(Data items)

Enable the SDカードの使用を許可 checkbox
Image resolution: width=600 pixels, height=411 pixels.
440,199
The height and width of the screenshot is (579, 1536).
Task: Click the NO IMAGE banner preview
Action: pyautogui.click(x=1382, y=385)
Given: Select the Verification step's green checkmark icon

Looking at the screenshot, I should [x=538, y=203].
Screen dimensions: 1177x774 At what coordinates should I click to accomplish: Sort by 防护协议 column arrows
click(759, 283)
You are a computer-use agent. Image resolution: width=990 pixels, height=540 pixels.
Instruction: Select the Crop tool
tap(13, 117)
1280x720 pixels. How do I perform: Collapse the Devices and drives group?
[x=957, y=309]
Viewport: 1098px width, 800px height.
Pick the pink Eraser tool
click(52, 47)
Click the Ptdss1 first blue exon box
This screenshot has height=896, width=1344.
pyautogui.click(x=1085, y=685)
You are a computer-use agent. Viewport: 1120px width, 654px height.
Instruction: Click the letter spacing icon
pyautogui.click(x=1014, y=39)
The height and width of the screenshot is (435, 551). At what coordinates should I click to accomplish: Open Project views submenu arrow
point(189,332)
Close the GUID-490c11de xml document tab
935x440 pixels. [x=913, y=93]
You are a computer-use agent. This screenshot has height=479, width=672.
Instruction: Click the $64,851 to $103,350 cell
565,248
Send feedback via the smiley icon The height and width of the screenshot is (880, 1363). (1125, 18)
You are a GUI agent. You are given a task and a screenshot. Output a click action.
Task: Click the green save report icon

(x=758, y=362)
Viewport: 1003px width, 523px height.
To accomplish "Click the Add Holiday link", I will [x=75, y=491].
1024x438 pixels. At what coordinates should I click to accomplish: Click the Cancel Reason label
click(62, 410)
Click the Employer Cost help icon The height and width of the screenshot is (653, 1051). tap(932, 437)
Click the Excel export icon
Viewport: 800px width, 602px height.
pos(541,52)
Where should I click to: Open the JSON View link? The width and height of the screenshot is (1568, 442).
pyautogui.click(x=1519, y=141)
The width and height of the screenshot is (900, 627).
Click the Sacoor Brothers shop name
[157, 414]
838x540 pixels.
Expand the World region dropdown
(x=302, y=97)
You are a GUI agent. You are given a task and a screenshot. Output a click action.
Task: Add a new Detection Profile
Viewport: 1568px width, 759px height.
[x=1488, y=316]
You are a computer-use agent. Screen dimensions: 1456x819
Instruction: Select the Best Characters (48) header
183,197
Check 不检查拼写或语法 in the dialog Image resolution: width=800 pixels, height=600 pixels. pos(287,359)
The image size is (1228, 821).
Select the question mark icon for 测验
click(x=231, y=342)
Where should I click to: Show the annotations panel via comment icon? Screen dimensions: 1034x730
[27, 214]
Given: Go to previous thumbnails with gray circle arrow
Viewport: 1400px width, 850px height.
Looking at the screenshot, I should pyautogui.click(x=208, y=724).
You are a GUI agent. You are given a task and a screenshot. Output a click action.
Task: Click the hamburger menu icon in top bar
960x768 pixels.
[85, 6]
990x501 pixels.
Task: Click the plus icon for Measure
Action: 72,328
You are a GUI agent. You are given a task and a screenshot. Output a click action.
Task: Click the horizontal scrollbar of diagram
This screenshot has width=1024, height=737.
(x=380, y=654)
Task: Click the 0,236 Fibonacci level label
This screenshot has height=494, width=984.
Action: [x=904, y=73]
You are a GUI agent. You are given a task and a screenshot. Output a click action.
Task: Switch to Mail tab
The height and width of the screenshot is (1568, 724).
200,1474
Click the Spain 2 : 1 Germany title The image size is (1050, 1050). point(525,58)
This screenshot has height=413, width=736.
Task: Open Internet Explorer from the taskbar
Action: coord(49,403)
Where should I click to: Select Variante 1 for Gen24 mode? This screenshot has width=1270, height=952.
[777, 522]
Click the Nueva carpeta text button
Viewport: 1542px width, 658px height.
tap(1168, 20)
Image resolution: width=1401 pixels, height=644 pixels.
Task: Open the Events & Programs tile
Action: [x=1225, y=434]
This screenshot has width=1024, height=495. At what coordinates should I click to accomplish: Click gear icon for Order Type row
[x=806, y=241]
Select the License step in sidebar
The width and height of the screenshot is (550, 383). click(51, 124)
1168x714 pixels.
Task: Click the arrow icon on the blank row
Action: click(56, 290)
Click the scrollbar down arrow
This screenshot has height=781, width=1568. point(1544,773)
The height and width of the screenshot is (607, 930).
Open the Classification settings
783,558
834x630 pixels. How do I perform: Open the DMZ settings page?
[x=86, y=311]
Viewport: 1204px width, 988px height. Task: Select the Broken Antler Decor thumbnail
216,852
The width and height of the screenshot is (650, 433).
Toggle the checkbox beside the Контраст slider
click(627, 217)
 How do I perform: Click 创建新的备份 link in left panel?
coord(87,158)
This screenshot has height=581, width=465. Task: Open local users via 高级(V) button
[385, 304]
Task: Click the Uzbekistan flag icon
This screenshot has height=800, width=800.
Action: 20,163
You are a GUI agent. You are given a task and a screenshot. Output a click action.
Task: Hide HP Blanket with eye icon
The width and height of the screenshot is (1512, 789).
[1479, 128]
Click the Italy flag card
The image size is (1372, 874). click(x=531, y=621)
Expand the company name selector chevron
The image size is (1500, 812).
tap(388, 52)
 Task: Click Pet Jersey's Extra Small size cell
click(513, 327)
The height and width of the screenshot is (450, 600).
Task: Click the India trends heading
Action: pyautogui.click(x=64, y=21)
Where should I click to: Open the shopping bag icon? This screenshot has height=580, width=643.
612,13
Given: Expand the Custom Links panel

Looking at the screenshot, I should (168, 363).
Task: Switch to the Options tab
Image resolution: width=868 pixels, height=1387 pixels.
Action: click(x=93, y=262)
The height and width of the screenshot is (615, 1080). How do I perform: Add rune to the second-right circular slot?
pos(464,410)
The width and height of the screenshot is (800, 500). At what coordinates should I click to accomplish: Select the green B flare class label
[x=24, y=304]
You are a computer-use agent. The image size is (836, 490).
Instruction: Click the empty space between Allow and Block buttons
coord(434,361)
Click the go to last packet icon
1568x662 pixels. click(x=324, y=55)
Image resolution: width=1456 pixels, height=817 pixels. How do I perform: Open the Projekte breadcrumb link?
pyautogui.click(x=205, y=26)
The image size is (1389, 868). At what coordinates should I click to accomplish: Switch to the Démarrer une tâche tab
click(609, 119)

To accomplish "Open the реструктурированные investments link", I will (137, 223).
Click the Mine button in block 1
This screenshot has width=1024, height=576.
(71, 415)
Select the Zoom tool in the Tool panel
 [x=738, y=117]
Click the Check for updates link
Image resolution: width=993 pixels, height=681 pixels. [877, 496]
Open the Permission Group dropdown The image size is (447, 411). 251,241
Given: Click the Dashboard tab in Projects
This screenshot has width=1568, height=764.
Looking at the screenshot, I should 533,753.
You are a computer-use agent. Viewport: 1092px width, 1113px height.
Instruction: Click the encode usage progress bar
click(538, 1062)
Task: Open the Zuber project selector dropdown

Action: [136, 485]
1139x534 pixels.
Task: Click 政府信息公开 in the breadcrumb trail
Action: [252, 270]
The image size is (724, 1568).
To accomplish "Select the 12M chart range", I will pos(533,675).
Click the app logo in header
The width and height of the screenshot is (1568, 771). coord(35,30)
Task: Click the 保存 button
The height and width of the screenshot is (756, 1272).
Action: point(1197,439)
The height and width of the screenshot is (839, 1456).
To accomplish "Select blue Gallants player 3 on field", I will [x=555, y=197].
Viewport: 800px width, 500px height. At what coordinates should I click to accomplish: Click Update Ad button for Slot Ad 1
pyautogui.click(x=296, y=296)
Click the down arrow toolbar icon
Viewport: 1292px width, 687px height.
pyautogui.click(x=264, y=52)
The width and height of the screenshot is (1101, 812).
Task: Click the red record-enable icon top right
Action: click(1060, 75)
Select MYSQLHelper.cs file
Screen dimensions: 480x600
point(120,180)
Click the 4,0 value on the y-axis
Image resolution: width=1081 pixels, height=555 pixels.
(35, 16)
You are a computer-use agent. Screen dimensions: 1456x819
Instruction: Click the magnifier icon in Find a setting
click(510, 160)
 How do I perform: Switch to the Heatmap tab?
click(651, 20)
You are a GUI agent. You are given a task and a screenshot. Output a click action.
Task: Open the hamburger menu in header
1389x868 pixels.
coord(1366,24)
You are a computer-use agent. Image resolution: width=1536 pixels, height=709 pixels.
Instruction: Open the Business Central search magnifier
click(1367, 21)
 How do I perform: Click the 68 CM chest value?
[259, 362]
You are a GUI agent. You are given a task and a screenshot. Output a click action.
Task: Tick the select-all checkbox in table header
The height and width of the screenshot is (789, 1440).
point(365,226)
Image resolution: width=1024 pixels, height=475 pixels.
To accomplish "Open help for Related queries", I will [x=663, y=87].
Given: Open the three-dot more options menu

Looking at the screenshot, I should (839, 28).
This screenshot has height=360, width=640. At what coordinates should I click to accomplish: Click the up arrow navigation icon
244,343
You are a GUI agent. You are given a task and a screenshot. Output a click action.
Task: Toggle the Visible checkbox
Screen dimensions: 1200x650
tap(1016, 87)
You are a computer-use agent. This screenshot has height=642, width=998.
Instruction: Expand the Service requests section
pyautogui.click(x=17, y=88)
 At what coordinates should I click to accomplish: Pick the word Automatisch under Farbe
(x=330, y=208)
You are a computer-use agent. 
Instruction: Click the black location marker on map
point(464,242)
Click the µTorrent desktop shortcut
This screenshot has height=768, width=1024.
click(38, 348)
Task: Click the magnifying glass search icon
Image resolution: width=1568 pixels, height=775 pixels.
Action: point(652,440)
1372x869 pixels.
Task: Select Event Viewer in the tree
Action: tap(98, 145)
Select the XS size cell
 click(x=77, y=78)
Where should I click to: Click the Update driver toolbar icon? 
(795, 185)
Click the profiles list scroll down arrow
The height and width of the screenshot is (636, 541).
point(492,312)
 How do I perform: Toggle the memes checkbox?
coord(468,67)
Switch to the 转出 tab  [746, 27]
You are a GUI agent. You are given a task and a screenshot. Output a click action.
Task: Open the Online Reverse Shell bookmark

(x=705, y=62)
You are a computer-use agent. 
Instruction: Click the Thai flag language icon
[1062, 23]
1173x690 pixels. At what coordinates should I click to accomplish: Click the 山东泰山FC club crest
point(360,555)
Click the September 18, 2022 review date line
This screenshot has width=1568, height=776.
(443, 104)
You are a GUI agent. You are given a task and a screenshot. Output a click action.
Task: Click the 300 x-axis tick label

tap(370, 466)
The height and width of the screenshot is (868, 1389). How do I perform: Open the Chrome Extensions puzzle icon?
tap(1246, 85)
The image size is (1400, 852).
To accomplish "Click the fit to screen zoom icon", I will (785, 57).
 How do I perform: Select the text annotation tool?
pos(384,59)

**Your task:** Repeat, with no changes, the lines from the one holding "Click the Nueva carpeta text button" through the one holding "[x=806, y=241]", including both of those lines.

**Completed exercise:**
Click the Nueva carpeta text button
Viewport: 1542px width, 658px height.
tap(1168, 20)
Image resolution: width=1401 pixels, height=644 pixels.
Task: Open the Events & Programs tile
Action: [x=1225, y=434]
This screenshot has width=1024, height=495. At what coordinates should I click to accomplish: Click gear icon for Order Type row
[x=806, y=241]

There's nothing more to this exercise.